### Materiale di lavoro

_ _ _ _

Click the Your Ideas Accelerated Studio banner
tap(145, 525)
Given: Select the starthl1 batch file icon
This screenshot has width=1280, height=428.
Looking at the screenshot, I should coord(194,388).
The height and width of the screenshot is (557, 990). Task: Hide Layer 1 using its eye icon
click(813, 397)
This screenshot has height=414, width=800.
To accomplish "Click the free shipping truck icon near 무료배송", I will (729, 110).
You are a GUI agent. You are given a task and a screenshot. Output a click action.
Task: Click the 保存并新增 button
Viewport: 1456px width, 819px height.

_ _ _ _

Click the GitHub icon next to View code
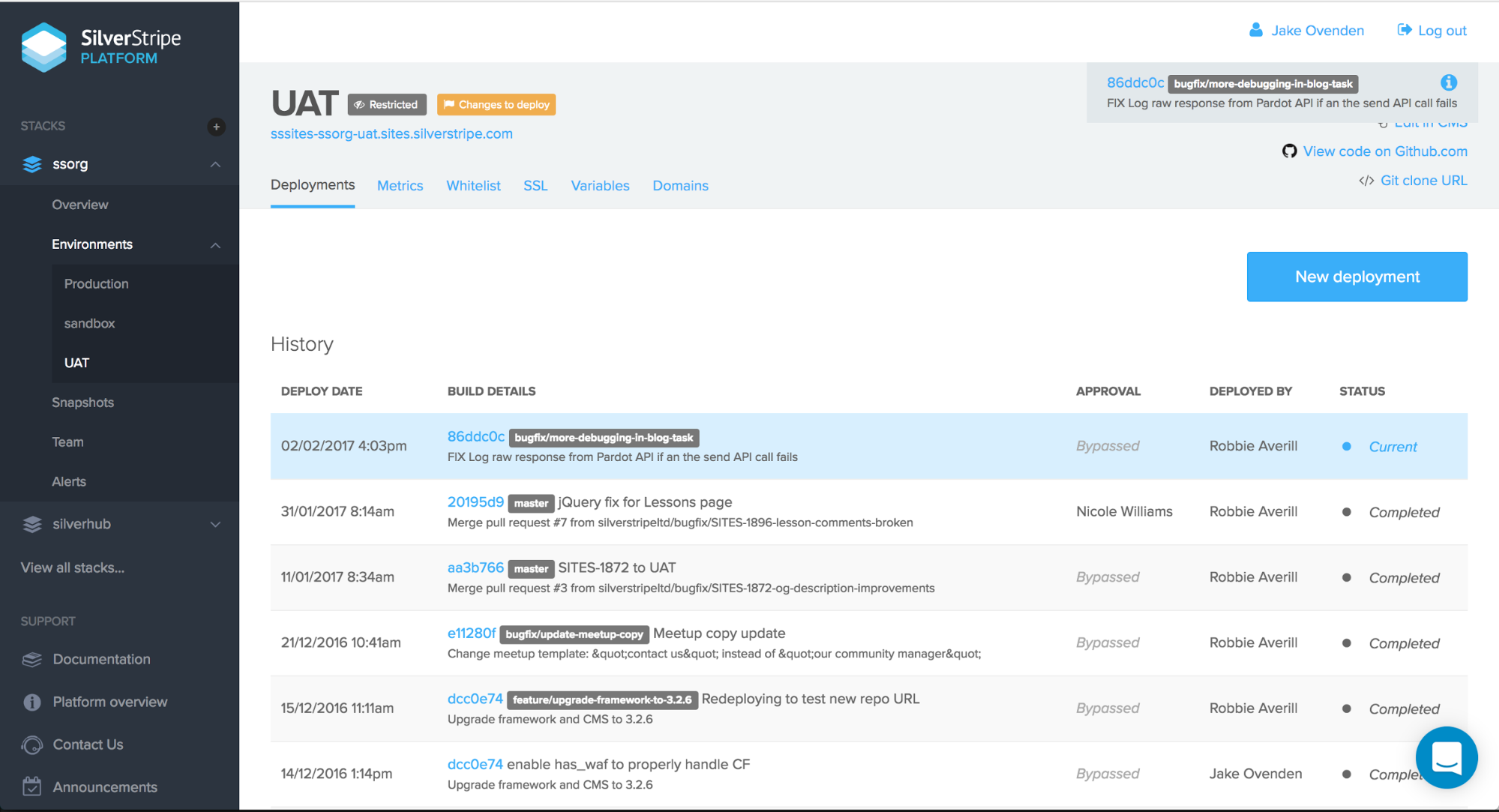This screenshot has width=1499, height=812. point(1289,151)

_ _ _ _

### Testo del problema
Inserisci in una lista JSON di stringhe tutte le righe dei record sopra, dalla riga che contiene "This screenshot has height=414, width=800." fino alla riga che contiene "Viewport: 1456px width, 819px height.", entrambe comprese. Ogni riga diventa una stringa a sé e le righe vuote vanno escluse.

### Soluzione proposta
[
  "This screenshot has height=414, width=800.",
  "To accomplish \"Click the free shipping truck icon near 무료배송\", I will (729, 110).",
  "You are a GUI agent. You are given a task and a screenshot. Output a click action.",
  "Task: Click the 保存并新增 button",
  "Viewport: 1456px width, 819px height."
]